Thanks to lots of hard work from people like John Ford and Rafael Ávila de Espíndola, we've made some great progress getting our total build + test time down. Average test times have taken a dip due to optimizations on debug builds: test times Average build times have also taken a dip due to disabling PGO: build times These awesome visualizations are brought do you by the Go Faster! dashboard. If you haven't seen it before, go check it out now!

mozconfigs and branches

Firefox's mozconfigs have lived in RelEng's buildbot-configs repo since the dawn of time...well, at least as long as I've been here, so that's a few years at least! With our new rapid release schedule and the explosion of project branches, it's become much more difficult to keep the mozconfigs in sync with code changes across merges between branches. It's always been difficult to coordinate landing code changes with mozconfig changes; and since mozconfig changes happened out of band from regular source code changes, they were invisible on tbpl. We've recently changed the build automation so that mozconfigs will be first checked for in e.g. $topsrcdir/browser/config/mozconfigs/$platform/{nightly,debug}. If this file exists it will be copied into $topsrcdir/.mozconfig, otherwise the original mozconfig will be fetched from hg.

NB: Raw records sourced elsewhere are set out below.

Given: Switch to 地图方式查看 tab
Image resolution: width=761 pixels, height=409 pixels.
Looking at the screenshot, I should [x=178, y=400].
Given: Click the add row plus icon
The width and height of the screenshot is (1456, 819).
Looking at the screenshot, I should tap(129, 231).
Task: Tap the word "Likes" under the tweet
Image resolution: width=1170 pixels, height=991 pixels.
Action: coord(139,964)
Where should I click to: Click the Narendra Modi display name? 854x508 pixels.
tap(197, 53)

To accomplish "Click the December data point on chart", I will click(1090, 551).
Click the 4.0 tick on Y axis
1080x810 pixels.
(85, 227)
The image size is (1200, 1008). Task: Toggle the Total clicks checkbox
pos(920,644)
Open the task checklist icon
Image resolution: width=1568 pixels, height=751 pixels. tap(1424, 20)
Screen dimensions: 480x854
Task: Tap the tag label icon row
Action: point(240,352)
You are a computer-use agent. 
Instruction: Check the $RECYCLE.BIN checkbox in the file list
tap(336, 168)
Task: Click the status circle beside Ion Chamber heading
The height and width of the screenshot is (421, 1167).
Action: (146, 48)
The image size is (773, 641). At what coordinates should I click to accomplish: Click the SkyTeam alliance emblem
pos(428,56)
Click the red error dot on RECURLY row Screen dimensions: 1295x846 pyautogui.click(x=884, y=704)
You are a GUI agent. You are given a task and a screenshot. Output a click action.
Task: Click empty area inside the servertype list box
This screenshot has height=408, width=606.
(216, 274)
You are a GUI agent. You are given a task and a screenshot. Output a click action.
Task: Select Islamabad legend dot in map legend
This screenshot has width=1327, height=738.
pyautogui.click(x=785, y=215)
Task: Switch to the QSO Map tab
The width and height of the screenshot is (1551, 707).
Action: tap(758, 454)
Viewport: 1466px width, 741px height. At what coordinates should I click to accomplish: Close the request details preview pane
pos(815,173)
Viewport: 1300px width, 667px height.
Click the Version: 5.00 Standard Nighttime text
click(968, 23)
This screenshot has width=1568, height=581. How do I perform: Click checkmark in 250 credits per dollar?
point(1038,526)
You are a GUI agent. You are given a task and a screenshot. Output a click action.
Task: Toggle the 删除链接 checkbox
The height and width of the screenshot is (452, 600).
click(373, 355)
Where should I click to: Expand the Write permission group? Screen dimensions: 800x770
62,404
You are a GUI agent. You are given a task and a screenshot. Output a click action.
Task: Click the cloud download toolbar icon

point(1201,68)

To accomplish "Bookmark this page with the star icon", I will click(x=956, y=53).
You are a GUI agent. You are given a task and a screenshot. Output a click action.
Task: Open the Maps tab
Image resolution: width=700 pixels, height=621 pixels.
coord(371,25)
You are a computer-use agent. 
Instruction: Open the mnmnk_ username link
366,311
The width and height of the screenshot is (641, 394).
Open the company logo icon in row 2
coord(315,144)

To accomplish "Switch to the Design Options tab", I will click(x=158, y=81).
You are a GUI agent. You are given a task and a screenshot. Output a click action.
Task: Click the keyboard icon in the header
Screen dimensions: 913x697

There are two major benefits to this change:

  • mozconfig changes are now a distinct point in the development history of the product itself. This means that changes to compiler versions, optimization flags, etc. are tracked along with regular code changes. Changes to the mozconfigs will trigger builds and tests like any other code changes.
  • Changes to the mozconfigs will automatically be carried over between branches during a merge. If you change the compiler used in mozilla-central, then the next time we merge mozilla-central into mozilla-aurora the change to compiler will be merged as well.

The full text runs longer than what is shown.